Thank for answer. Windows service  and tray  app both hosts wcf  services and used named  pipes. Tray app  could use WCF service that is hosted by win service in every case.  There is no need to use admin account  with tray app when connecting to wcf service that is hosted by win service. But when win service try to use WCF service that tray app is hosted there is the problem. If tray app is started with non admin  account win service failed to connect to the tray app.

So tray app host WCF service endpoint that uses named pipes. If we use some other protocol and port which is listen connections we should open  the port using netsh. problem  is that we're not sure what port are available in client systems.

 

Answer 3

Hi rmez,

I suppose the tray  app hosts its WCF service  to be able to receive status notifications from the windows  service, am I right?

If this is true, could a duplex-enabled binding do the trick for you?

Unfortunately, WCF has no WSDualNamedPipeBinding out of the box but since the name pipe  channel is two-way, it should be possible to configure a duplex binding with named  pipe transport as a custom binding.

@Steven Cheng: What du you think? Do have an example for a duplex-enabled custom binding that uses a named pipe transport?

 

Cheers,

Markus

 

Answer 4

I am also experiencing the same problem  (System.ServiceModel.EndpointNotFoundException). The code works perfectly if I run it as a console app  but does not work inside a windows  service.

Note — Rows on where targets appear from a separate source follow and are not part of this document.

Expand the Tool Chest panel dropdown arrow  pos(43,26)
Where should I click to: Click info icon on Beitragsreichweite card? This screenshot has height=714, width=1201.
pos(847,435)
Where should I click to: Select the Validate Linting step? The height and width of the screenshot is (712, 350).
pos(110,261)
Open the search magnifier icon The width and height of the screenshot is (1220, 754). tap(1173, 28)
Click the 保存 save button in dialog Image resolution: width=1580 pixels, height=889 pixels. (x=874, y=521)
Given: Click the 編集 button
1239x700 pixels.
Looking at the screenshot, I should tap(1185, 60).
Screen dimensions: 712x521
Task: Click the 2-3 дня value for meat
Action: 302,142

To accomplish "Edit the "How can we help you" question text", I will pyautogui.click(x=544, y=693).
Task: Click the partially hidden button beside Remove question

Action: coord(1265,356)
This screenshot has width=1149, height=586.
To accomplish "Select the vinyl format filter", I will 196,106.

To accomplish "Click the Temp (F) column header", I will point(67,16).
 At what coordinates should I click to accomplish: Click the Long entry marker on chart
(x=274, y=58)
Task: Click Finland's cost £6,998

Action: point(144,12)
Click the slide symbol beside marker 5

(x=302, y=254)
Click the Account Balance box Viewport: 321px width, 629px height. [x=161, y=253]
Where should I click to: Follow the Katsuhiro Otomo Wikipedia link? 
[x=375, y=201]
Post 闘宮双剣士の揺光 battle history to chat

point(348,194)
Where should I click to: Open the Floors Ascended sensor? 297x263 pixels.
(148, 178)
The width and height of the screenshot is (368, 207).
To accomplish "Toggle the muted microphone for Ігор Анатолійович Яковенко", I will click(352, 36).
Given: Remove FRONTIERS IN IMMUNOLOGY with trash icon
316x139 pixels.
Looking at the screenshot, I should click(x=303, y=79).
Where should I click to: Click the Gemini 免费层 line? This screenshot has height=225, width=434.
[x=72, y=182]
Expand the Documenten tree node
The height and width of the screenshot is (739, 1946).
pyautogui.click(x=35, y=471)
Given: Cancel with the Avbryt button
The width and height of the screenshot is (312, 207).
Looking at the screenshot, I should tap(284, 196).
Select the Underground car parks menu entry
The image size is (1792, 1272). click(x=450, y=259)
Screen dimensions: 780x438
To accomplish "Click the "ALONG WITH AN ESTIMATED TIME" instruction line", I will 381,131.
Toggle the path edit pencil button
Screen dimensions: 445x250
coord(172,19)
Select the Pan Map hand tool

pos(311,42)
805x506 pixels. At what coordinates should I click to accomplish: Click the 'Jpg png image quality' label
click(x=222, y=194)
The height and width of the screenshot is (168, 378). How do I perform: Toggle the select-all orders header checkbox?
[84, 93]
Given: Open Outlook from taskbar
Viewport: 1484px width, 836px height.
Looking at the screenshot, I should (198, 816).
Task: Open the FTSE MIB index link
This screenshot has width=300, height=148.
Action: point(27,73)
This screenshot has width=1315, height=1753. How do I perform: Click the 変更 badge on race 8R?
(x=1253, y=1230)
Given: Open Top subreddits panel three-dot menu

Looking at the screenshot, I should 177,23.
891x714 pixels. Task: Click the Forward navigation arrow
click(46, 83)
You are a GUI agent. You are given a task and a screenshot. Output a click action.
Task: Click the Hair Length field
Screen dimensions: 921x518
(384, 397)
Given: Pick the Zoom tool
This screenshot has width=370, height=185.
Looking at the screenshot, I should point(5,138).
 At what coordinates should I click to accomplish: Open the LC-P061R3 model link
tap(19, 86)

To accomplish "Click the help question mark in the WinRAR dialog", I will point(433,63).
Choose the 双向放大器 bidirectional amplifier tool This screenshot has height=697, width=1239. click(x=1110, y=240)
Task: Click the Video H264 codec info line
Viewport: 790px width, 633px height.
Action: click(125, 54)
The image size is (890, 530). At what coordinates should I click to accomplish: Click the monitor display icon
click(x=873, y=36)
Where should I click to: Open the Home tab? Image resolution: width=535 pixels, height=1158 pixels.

It seems that "Named Pipe Hardening" has made it really hard and secure since you cannot use it anymore!

Any ideas how to get round it?

 

 

 

Answer 5

From Christian Weyer's blog (http://weblogs.thinktecture.com/cweyer/2007/12/dealing-with-os-privilege-issues-in-wcf-named-pipes-scenarios.html):

"If my wcf  server process using a named  Pipe-based endpoint doesn't have privileges to create a Global kernel object it silently fails and creates a local  one which will not be visible to processes outside of its session."

So no named pipe  based communication mechanism (WCF or otherwise) opened by a process without the privilege to create a global kernel object will ever be able to receive messages from outside its own session.

Sucks.  This is an example of the law of unintended consequences, where clamping down on security actually results in people opening more security loopholes by being forced to use network visible transports instead of a local machine IPC mechanism.  MS should really provide a proper IPC channel for WCF because the current named pipe transport doesn't cut it.